Return all lines below containing the word "Collapse".

** Records for the task follows **

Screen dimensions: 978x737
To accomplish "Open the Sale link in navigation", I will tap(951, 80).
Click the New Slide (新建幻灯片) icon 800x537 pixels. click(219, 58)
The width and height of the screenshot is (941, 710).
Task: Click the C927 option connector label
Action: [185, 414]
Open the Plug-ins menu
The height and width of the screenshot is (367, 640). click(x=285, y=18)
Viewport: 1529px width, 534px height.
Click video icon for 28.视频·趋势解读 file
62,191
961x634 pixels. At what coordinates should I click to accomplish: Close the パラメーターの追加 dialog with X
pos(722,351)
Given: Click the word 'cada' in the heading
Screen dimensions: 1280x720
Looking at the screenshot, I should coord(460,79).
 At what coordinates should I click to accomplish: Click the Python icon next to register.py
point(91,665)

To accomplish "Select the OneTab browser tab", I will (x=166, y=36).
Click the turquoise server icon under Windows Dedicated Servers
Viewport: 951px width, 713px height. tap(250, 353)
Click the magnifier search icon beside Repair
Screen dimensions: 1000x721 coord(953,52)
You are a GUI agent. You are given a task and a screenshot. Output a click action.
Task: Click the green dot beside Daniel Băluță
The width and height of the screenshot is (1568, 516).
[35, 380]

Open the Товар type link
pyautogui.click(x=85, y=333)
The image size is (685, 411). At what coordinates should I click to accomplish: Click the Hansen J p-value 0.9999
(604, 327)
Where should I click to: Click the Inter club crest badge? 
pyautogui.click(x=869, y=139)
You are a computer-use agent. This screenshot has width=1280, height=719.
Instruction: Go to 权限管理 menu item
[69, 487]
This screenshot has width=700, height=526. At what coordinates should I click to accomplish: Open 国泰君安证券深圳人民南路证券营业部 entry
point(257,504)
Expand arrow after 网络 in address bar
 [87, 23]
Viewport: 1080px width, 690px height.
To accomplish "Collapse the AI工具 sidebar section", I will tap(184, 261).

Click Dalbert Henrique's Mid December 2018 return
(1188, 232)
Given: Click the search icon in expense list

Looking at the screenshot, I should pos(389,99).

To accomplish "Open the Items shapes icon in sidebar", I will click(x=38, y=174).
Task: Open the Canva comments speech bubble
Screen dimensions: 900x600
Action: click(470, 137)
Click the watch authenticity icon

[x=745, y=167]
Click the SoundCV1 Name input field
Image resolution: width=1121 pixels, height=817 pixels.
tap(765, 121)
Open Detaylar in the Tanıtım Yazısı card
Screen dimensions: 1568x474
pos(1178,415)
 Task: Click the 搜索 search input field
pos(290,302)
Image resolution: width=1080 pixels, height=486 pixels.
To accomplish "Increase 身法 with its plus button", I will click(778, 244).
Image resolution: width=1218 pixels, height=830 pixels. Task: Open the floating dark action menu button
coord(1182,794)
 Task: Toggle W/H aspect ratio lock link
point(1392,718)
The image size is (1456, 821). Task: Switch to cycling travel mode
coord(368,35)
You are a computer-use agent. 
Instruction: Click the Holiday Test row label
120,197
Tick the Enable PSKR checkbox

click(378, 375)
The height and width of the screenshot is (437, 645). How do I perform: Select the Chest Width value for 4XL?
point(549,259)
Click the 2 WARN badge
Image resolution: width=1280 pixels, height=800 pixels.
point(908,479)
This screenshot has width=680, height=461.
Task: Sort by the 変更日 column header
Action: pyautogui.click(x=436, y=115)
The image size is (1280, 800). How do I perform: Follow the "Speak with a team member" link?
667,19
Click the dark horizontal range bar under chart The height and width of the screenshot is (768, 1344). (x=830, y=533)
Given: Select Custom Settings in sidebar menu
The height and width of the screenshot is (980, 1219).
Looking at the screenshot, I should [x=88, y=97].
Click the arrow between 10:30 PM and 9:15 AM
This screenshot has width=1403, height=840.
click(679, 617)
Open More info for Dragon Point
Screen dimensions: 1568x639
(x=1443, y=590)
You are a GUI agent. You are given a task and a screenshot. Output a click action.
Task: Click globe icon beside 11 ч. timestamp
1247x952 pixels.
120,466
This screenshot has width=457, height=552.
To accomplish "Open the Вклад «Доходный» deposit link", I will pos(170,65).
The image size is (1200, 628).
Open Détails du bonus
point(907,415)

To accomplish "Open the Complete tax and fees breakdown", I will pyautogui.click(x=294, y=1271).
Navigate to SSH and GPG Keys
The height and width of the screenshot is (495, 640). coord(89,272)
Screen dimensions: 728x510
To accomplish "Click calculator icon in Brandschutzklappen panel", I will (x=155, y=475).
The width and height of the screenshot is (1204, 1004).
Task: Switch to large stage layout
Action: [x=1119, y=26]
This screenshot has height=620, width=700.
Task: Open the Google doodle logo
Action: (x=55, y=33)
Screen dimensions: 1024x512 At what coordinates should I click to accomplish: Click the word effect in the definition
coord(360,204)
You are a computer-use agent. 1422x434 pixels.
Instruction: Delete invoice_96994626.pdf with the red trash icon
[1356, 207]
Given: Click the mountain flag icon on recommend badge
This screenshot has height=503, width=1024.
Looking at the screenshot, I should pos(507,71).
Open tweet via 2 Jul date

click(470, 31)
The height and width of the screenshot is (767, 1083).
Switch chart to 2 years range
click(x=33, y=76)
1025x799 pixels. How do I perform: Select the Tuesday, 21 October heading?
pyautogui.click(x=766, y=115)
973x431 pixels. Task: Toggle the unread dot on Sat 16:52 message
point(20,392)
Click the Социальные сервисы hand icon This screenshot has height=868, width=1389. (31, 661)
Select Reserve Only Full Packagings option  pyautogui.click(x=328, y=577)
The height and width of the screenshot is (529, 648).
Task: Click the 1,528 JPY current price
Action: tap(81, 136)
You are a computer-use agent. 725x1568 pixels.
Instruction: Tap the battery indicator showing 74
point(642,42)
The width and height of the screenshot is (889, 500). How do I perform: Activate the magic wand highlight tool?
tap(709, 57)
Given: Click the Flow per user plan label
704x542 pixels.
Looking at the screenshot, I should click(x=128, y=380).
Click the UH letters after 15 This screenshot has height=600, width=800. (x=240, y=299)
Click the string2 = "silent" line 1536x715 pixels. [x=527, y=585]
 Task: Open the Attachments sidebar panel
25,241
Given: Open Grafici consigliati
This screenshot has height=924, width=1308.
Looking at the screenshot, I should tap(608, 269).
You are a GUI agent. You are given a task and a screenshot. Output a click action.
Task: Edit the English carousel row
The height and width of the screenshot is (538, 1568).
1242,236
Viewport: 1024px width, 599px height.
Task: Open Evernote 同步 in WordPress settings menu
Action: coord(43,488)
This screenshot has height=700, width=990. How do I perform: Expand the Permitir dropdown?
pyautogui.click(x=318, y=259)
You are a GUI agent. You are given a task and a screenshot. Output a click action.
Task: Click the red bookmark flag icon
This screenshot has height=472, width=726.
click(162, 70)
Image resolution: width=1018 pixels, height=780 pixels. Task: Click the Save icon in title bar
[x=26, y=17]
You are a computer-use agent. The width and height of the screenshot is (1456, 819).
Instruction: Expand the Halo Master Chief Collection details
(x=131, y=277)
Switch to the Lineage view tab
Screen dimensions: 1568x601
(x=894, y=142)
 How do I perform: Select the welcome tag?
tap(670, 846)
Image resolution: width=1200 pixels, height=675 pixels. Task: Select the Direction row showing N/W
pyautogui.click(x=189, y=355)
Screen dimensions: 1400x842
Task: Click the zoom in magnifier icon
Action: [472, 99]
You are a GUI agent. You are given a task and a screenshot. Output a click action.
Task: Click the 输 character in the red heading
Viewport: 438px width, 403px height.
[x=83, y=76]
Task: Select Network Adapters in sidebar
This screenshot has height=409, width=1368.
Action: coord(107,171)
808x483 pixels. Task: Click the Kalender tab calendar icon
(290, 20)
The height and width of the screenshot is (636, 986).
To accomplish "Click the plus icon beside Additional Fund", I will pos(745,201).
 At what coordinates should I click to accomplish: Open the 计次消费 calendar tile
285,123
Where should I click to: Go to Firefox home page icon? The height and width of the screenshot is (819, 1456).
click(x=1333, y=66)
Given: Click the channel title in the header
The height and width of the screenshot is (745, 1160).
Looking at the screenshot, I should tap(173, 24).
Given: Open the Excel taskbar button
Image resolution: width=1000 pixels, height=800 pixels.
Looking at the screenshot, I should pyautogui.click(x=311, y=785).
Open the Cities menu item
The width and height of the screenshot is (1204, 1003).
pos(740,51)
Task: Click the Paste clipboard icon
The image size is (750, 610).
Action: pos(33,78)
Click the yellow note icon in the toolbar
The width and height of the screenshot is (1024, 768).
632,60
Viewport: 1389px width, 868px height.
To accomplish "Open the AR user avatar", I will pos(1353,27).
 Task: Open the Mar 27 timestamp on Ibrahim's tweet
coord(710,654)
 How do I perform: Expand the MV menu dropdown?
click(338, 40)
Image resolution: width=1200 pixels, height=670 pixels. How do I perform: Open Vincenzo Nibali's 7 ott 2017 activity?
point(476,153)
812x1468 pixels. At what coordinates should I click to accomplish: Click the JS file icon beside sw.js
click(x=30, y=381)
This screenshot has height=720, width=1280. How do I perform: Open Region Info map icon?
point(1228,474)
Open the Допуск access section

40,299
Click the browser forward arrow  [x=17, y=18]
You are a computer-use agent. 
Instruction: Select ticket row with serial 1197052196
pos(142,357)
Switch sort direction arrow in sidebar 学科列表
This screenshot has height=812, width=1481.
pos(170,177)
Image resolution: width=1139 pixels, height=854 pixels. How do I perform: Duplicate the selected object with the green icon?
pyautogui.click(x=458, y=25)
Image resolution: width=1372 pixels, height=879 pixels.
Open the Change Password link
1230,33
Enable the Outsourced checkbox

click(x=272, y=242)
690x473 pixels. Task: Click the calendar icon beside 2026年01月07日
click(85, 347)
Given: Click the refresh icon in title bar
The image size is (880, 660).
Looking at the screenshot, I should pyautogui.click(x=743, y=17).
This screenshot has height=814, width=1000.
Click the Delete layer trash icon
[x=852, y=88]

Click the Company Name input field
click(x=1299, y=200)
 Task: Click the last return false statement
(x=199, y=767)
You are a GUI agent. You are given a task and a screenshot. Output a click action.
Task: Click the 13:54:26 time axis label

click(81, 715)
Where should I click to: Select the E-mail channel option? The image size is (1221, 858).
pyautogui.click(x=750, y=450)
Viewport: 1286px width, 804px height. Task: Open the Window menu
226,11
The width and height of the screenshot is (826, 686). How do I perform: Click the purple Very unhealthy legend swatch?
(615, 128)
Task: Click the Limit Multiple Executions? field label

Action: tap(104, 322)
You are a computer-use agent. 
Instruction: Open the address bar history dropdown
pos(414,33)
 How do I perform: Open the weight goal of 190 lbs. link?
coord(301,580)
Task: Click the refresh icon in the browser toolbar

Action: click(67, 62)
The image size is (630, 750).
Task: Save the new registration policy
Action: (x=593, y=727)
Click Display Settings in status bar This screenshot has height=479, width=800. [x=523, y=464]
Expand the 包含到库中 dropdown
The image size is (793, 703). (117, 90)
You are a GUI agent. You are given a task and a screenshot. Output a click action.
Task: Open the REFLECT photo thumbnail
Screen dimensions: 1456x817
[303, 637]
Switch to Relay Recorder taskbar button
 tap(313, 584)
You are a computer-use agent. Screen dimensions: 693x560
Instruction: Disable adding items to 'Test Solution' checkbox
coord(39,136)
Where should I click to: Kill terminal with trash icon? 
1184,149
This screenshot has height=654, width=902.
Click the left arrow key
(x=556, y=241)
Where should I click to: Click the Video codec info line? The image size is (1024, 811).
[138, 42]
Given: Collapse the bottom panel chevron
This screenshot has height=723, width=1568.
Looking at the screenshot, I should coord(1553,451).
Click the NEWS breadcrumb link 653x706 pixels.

** End of Records for the task **

> [Your solution]:
To accomplish "Collapse the AI工具 sidebar section", I will tap(184, 261).
Given: Collapse the bottom panel chevron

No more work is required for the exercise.